You are viewing a plain text version of this content. The canonical link for it is here.

Posted to user@hbase.apache.org by Mohit Anchlia <mo...@gmail.com> on 2012/07/31 02:56:31 UTC

Parallel scans

Is there a way to execute multiple scans in parallel like get?

Re: Parallel scans

Posted by Alex Baranau <al...@gmail.com>.

> Is there a way to execute multiple scans in parallel like get?

I guess the Q is can we (and does it makes sense) to execute multiple scans
in parallel, e.g. in multiple threads inside the client. The answer is yes,
you can do it and it makes sense: HBase is likely to be able to process
much more requests in parallel than you have clients (depends on your
clients number of course, but I assume you don't have more that several,
incl. MR jobs).

Alex Baranau
------
Sematext :: http://blog.sematext.com/ :: Hadoop - HBase - ElasticSearch -
Solr

On Tue, Jul 31, 2012 at 3:27 PM, Tom Brown <to...@gmail.com> wrote:

> I think you could do it manually by looking up all the different
> regions and starting a separate scan for each region. Not quite as
> handy as the built-in multi get, but essentially the same.
>
> Of course, that leaves the question of processing-- If you're
> processing it in a single-threaded environment, HBase is unlikely to
> be the bottleneck. If your sending each scan to multiple processors,
> this could be a significant speedup.
>
> --Tom
>
> On Mon, Jul 30, 2012 at 11:34 PM, Bertrand Dechoux <de...@gmail.com>
> wrote:
> > Hi,
> >
> > Are you talking about as coprocessor or MapReduce input? If it is the
> first
> > then it is up to you (the client). If it is the latter I am not sure that
> > -if scans were changed to be parallel (assuming they are sequential now)-
> > the whole job would be noticeably faster.
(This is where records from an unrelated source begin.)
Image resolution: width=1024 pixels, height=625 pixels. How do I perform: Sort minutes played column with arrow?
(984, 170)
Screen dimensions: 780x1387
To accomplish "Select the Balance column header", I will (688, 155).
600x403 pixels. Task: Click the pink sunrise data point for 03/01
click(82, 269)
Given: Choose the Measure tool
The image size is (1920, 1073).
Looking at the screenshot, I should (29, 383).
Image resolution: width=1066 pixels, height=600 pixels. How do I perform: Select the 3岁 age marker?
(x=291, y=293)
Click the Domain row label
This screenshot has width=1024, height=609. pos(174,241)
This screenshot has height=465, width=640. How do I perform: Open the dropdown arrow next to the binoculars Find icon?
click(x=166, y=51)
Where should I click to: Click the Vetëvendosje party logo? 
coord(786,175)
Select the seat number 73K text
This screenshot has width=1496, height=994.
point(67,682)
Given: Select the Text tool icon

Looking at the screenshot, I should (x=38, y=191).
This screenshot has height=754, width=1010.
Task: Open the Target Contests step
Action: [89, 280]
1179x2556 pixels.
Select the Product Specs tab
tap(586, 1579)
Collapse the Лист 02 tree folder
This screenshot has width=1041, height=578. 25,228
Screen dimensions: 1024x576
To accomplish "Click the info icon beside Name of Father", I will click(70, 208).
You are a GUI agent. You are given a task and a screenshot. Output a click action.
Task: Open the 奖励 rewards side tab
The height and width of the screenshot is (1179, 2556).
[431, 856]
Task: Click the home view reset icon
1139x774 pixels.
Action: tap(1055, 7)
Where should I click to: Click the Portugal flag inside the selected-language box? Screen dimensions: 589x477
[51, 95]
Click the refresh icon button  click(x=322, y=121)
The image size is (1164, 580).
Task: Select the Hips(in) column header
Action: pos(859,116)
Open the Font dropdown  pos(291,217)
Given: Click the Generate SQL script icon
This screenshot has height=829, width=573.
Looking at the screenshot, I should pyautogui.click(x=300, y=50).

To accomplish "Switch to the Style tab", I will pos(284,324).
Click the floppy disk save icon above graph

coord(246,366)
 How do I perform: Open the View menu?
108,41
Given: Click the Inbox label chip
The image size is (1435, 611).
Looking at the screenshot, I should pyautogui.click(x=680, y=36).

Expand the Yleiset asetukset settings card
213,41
But I am interested in an
> answer
> > too.
> >
> > Regards
> >
> > Bertrand
> >
> > On Tue, Jul 31, 2012 at 2:56 AM, Mohit Anchlia <mohitanchlia@gmail.com
> >wrote:
> >
> >> Is there a way to execute multiple scans in parallel like get?
> >>
> >
> >
> >
> > --
> > Bertrand Dechoux
>



-- 
Alex Baranau
------
Sematext :: http://blog.sematext.com/ :: Hadoop - HBase - ElasticSearch -
Solr

Re: Parallel scans

Posted by Tom Brown <to...@gmail.com>.

I think you could do it manually by looking up all the different
regions and starting a separate scan for each region. Not quite as
handy as the built-in multi get, but essentially the same.

Of course, that leaves the question of processing-- If you're
processing it in a single-threaded environment, HBase is unlikely to
be the bottleneck. If your sending each scan to multiple processors,
this could be a significant speedup.

--Tom

On Mon, Jul 30, 2012 at 11:34 PM, Bertrand Dechoux <de...@gmail.com> wrote:
> Hi,
>
> Are you talking about as coprocessor or MapReduce input? If it is the first
> then it is up to you (the client). If it is the latter I am not sure that
> -if scans were changed to be parallel (assuming they are sequential now)-
> the whole job would be noticeably faster. But I am interested in an answer
> too.
>
> Regards
>
> Bertrand
>
> On Tue, Jul 31, 2012 at 2:56 AM, Mohit Anchlia <mo...@gmail.com>wrote:
>
>> Is there a way to execute multiple scans in parallel like get?
>>
>
>
>
> --
> Bertrand Dechoux

Re: Parallel scans

Posted by Bertrand Dechoux <de...@gmail.com>.

Hi,

Are you talking about as coprocessor or MapReduce input? If it is the first
then it is up to you (the client). If it is the latter I am not sure that
-if scans were changed to be parallel (assuming they are sequential now)-
the whole job would be noticeably faster. But I am interested in an answer
too.

Regards

Bertrand

On Tue, Jul 31, 2012 at 2:56 AM, Mohit Anchlia <mo...@gmail.com>wrote:

> Is there a way to execute multiple scans in parallel like get?
>



-- 
Bertrand Dechoux